Un robot, une application et des êtres humains rénovent ensemble des fenêtres historiques

L’entreprise bâloise Quadra Ligna a fait appel à l’Institut de l’économie numérique de la construction et du bois IdBH de la BFH pour numériser conjointement le processus de rénovation de fenêtres historiques. Le résultat: une application, un système robotisé et des collaborateurs et collaboratrices fiers de leur travail.

L’entreprise Quadra Ligna est spécialisée dans la rénovation de fenêtres de bâtiments de grande valeur architecturale. Elle s’est adressée à la BFH en lui demandant d’optimiser la prise de mesures et de trouver une solution automatisée pour assurer les tâches fastidieuses et potentiellement dangereuses pour la santé liées à la pose de vitrage. Ensemble, Quadra Ligna et la BFH ont déposé une demande auprès de l’Agence suisse pour l’encouragement de l’innovation Innosuisse, qui a par la suite soutenu le projet. Après deux ans de développement, la nouvelle solution est mise en pratique depuis septembre 2022 par Quadra Ligna AG.

Des fenêtres en bois durables

Quadra Ligna a succédé à Fenrefo AG, une entreprise qui avait acquis une expérience de plusieurs décennies dans le domaine de la rénovation de fenêtres historiques. Son propriétaire, Jochen Ganz, est convaincu par le concept de rénovation: «Nous améliorons le niveau énergétique des fenêtres pour qu’il soit équivalent à celui d’un produit neuf, tout en conservant l’aspect et la fonctionnalité globale de la pièce d’origine – cette méthode est encore plus durable que le recyclage ou le surcyclage.» Concrètement, les fenêtres sont décrochées, équipées en atelier d’un double ou d’un triple vitrage et, sur demande, d’une isolation phonique, puis remontées dans leur ancien cadre.
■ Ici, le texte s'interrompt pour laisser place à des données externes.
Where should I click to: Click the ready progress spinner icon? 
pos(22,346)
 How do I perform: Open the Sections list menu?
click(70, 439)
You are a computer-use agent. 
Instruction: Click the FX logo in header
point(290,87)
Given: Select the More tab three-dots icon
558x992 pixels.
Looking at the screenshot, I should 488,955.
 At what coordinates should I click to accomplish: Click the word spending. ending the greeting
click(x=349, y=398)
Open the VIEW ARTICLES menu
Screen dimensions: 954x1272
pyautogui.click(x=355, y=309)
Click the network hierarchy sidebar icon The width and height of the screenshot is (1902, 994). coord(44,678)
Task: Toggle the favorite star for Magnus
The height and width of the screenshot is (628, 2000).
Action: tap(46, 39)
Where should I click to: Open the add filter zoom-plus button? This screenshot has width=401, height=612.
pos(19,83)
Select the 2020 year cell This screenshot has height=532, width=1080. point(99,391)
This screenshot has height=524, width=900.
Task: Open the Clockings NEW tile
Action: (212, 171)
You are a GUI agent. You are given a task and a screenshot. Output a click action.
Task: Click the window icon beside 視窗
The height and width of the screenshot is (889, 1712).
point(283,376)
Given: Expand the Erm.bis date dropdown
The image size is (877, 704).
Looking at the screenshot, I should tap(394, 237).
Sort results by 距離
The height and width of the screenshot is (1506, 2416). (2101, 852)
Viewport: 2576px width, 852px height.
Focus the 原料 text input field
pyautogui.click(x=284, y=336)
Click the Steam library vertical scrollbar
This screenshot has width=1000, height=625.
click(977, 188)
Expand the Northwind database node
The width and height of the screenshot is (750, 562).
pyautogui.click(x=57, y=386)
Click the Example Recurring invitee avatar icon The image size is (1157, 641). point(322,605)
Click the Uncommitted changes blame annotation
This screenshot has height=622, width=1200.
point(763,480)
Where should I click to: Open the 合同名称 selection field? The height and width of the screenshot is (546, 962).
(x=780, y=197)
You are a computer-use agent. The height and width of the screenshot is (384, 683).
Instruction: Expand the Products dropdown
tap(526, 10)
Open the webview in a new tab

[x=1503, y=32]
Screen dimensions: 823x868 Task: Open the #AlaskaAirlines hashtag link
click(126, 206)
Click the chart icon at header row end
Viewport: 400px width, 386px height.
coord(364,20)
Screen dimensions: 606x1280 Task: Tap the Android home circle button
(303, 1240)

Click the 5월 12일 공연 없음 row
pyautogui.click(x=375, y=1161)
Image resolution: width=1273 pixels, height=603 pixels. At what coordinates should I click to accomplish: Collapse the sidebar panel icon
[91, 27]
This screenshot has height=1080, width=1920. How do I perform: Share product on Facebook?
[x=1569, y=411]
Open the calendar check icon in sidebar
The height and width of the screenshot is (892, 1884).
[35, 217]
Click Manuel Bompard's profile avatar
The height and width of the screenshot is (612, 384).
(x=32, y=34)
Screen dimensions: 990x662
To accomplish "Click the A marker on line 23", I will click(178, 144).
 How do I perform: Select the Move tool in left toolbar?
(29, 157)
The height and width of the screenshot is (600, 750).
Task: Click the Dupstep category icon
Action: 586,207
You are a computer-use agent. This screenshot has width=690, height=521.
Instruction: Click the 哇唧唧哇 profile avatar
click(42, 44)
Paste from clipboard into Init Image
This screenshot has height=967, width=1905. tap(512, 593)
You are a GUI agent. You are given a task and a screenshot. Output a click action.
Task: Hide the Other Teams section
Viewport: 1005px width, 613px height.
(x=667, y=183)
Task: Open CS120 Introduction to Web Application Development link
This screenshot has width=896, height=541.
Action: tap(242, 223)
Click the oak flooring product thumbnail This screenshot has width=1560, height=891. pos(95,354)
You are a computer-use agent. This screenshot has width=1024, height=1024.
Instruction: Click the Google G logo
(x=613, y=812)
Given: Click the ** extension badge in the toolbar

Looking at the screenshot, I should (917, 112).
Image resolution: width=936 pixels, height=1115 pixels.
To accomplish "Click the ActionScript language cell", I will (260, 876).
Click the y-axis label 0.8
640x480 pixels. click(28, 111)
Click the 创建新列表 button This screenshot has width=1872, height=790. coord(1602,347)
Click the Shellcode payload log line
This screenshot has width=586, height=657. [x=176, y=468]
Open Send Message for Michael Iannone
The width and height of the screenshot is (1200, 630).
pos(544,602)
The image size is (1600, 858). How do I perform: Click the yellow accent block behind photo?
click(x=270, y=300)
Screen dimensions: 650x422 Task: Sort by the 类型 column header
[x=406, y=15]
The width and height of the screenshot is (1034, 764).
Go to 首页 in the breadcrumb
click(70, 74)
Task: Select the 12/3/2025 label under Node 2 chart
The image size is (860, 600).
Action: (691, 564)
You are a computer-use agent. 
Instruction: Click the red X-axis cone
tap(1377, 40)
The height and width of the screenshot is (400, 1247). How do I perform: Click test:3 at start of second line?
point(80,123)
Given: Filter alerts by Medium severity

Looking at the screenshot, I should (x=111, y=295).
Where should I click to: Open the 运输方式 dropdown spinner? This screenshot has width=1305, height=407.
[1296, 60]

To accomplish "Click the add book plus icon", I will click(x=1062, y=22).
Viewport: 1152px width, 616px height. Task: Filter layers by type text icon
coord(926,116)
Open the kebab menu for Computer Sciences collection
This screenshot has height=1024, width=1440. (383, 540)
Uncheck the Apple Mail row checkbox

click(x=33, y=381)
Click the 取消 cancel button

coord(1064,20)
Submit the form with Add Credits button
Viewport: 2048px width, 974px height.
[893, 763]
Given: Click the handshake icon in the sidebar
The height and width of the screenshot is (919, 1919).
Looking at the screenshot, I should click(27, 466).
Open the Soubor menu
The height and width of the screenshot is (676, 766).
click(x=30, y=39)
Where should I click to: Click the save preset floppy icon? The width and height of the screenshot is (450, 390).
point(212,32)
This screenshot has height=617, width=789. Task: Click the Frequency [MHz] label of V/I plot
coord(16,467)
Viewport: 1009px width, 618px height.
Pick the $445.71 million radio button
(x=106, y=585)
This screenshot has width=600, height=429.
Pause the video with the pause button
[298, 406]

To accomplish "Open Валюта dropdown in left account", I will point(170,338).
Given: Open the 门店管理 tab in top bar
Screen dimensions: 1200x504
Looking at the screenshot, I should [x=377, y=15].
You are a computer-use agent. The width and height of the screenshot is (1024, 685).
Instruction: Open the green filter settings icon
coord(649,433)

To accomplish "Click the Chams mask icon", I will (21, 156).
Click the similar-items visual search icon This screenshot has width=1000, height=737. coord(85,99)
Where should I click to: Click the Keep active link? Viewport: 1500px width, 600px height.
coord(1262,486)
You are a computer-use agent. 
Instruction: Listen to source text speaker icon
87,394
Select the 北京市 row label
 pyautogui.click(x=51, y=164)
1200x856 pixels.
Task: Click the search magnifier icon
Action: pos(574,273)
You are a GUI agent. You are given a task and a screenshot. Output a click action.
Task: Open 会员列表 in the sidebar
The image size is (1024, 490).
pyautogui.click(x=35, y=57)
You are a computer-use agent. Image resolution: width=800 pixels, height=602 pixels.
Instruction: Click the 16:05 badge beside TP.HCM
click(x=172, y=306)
Cela semble simple, mais il y a tout de même quelques défis à relever: le vieux bois est souvent déformé, le vitrage multiple prend plus de place et les fenêtres sont souvent munies de croisillons ou d’ouvrants d’aération, elles ont des formes ou des ferrures spéciales. Tout ceci exige la plus grande précision – chaque fenêtre est une pièce unique. Dès la reprise de la société, M. Ganz avait déjà la vision d’un atelier de plus en plus automatisé: pour rester compétitif, il fallait confier une partie du travail à une machine et numériser les étapes du processus.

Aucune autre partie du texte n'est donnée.